- [Things to do]:
A. Which areas does the NO OS log say building the system helps in understanding? List each one by the name the log gives it.
B. Answer these questions from the NO OS log:
(i) What longer name is the joke name "NO OS" short for?
(ii) What hardware does the log say it writes directly to?
(iii) What object is NO OS compared to for someone who has never programmed?
C. Summarize the NO OS log in two sentences.

I made my Own Operating System named “NO OS”; Here is the log of NO OS.
Why is this done?
The main reason behind building NO OS is learning.
In our Operating System course, we were told that the best way to understand how an OS really works is to try building one. While NO OS is not a fully functional operating system, it helps in understanding:
- Boot process: how a CPU starts and how the control passes from bootloader → kernel.
- Kernel basics: setting up memory, stack, and jumping into C code from assembly.
- Memory management: simulating frame allocation, freeing memory, and showing system usage.
- Low-level programming: working without libraries, writing directly to hardware like VGA text memory.
For programmers (especially students like me), it’s very easy to forget what we were trying to do after a few weeks/months.
That’s why documenting why this project exists is almost more important than the code itself — so future contributors (or even my future self) know the intention:
This project is not meant to be a production OS, but a playground for learning OS concepts step by step.
What is this?
Imagine turning on your computer: you see the screen light up, the operating system loads, and then you can open apps, browse the internet, or play music.
NO OS is a baby version of that idea.
But instead of doing all those complicated things, NO OS only does two very simple things right now:
- Shows text on the screen — so the system can "say hello" when it starts.
- Manages memory in a toy way — like keeping track of which parts of your desk are empty and which parts are already used.
That’s it. NO OS doesn’t run apps, doesn’t connect to the internet, and doesn’t have graphics. It’s called “NO OS” because it’s really a Non-Operational Operating System, a joke name to remind us that it doesn’t do much yet.
But it’s a stepping stone: with this base, future improvements like adding keyboard input, handling files, or running small programs could be built.
So for someone who has never programmed:
- Think of NO OS as a blank notebook with the first two pages written.
- It doesn’t have stories yet, but the notebook is ready for you (or others) to start filling it.

- [Records]:
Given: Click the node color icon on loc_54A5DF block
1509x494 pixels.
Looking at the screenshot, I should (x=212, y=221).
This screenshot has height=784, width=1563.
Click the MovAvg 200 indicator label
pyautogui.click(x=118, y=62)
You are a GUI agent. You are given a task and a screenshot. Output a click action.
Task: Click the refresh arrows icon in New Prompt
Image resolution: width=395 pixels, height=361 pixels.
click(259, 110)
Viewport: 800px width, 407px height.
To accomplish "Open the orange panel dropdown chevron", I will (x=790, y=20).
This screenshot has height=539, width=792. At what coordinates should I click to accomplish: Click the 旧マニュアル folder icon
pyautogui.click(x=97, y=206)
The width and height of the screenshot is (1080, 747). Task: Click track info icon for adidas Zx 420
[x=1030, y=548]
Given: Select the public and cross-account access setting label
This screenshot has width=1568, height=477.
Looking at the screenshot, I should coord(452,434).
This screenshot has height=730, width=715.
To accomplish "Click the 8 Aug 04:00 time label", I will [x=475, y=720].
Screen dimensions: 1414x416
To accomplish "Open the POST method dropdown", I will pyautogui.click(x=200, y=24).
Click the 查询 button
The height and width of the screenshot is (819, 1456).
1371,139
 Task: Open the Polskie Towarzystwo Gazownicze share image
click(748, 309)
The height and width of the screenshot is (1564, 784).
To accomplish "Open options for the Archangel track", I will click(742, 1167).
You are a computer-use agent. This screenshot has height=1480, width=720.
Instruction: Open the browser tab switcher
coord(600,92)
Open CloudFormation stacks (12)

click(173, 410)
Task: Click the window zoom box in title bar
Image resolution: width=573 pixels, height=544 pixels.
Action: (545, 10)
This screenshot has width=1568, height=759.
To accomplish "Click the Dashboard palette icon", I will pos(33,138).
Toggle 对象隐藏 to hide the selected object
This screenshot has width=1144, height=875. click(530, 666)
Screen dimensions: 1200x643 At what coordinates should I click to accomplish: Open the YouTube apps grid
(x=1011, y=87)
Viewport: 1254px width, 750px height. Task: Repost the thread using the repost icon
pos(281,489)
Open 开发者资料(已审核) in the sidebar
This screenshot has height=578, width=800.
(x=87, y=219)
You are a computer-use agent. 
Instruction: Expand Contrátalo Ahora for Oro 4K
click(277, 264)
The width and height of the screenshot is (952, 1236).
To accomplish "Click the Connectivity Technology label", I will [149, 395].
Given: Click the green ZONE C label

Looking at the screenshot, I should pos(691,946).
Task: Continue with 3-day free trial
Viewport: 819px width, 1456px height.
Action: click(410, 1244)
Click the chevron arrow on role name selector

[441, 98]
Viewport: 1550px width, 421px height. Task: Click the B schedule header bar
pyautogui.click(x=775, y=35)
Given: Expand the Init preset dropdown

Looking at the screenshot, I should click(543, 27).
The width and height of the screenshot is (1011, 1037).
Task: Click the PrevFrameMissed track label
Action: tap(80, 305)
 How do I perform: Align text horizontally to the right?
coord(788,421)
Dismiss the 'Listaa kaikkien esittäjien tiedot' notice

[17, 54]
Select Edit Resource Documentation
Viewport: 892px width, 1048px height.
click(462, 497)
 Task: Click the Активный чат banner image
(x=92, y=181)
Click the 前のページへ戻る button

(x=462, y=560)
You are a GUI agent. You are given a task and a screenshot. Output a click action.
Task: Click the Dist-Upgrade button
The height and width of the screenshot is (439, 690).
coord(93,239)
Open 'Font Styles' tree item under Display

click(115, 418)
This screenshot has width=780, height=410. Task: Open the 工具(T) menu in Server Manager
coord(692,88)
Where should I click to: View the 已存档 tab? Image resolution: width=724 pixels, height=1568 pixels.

- [Task responses]:
A.
- Boot process
- Kernel basics
- Memory management
- Low-level programming

B.
(i) Non-Operational Operating System
(ii) VGA text memory
(iii) A blank notebook with the first two pages written

C. NO OS was built as a learning exercise from an operating system course, meant as a playground for learning OS concepts such as the boot process, kernel basics, memory management and low-level programming rather than as a production OS. For now it only shows text on the screen and manages memory in a toy way, without running apps, connecting to the internet or having graphics, but it serves as a base for future additions such as keyboard input, file handling or running small programs.